---------- Material for this task
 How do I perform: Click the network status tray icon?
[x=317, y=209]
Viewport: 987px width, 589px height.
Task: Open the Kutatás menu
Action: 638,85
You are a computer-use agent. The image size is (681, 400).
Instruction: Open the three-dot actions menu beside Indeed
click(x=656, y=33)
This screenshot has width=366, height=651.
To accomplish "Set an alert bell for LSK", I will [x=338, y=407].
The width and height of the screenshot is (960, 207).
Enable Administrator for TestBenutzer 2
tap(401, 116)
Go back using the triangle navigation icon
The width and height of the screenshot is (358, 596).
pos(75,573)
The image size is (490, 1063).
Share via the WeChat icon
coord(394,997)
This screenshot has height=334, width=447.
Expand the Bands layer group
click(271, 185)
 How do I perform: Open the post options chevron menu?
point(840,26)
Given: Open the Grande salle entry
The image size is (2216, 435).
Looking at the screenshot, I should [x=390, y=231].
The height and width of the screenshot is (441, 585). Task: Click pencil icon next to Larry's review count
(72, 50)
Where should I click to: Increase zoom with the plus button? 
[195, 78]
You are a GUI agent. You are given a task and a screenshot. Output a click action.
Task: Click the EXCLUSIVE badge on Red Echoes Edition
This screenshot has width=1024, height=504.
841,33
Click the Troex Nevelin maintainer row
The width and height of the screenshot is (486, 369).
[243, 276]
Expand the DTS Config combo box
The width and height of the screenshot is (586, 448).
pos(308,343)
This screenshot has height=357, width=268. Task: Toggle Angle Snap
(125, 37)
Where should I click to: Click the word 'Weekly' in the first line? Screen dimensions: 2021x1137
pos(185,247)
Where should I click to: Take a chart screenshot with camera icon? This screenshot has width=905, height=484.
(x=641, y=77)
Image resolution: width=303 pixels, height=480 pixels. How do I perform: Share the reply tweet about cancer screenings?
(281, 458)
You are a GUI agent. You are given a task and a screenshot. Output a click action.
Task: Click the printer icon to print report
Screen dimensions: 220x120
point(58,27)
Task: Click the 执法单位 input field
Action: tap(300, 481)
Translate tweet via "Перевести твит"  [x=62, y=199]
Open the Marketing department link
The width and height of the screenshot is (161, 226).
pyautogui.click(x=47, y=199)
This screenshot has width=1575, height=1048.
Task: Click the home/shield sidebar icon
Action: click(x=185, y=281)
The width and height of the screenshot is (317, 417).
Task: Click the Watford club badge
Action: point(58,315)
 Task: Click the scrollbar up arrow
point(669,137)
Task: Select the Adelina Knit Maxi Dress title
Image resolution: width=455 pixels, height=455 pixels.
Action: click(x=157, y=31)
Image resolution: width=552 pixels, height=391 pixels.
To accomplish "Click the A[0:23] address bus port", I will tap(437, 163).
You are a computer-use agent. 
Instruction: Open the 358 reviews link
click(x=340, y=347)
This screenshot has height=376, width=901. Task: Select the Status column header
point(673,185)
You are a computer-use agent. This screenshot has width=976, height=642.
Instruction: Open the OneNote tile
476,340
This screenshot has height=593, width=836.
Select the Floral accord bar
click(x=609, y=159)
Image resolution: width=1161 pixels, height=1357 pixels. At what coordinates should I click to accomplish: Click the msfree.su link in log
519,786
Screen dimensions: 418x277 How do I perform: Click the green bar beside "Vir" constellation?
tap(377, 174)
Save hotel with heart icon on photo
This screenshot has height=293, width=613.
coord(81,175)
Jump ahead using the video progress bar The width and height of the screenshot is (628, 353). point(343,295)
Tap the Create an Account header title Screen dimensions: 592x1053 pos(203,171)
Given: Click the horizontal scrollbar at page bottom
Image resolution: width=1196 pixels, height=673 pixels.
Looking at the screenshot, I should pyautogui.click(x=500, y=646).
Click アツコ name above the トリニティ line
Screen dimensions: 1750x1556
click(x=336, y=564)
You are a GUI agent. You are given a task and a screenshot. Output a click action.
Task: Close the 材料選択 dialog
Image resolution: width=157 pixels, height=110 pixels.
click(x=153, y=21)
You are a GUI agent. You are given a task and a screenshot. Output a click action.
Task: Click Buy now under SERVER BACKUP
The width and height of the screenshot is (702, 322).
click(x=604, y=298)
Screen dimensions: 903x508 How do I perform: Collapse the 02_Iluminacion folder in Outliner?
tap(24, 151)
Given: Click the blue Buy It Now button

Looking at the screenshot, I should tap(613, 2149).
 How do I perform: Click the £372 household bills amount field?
--------------------
[Task to carry out] Retype exactly, and only, the lines above from the one where "The height and" occurs up to and including the one where "Task: Click the EXCLUSIVE" occurs.

[Response for this exercise]
The height and width of the screenshot is (441, 585). Task: Click pencil icon next to Larry's review count
(72, 50)
Where should I click to: Increase zoom with the plus button? 
[195, 78]
You are a GUI agent. You are given a task and a screenshot. Output a click action.
Task: Click the EXCLUSIVE badge on Red Echoes Edition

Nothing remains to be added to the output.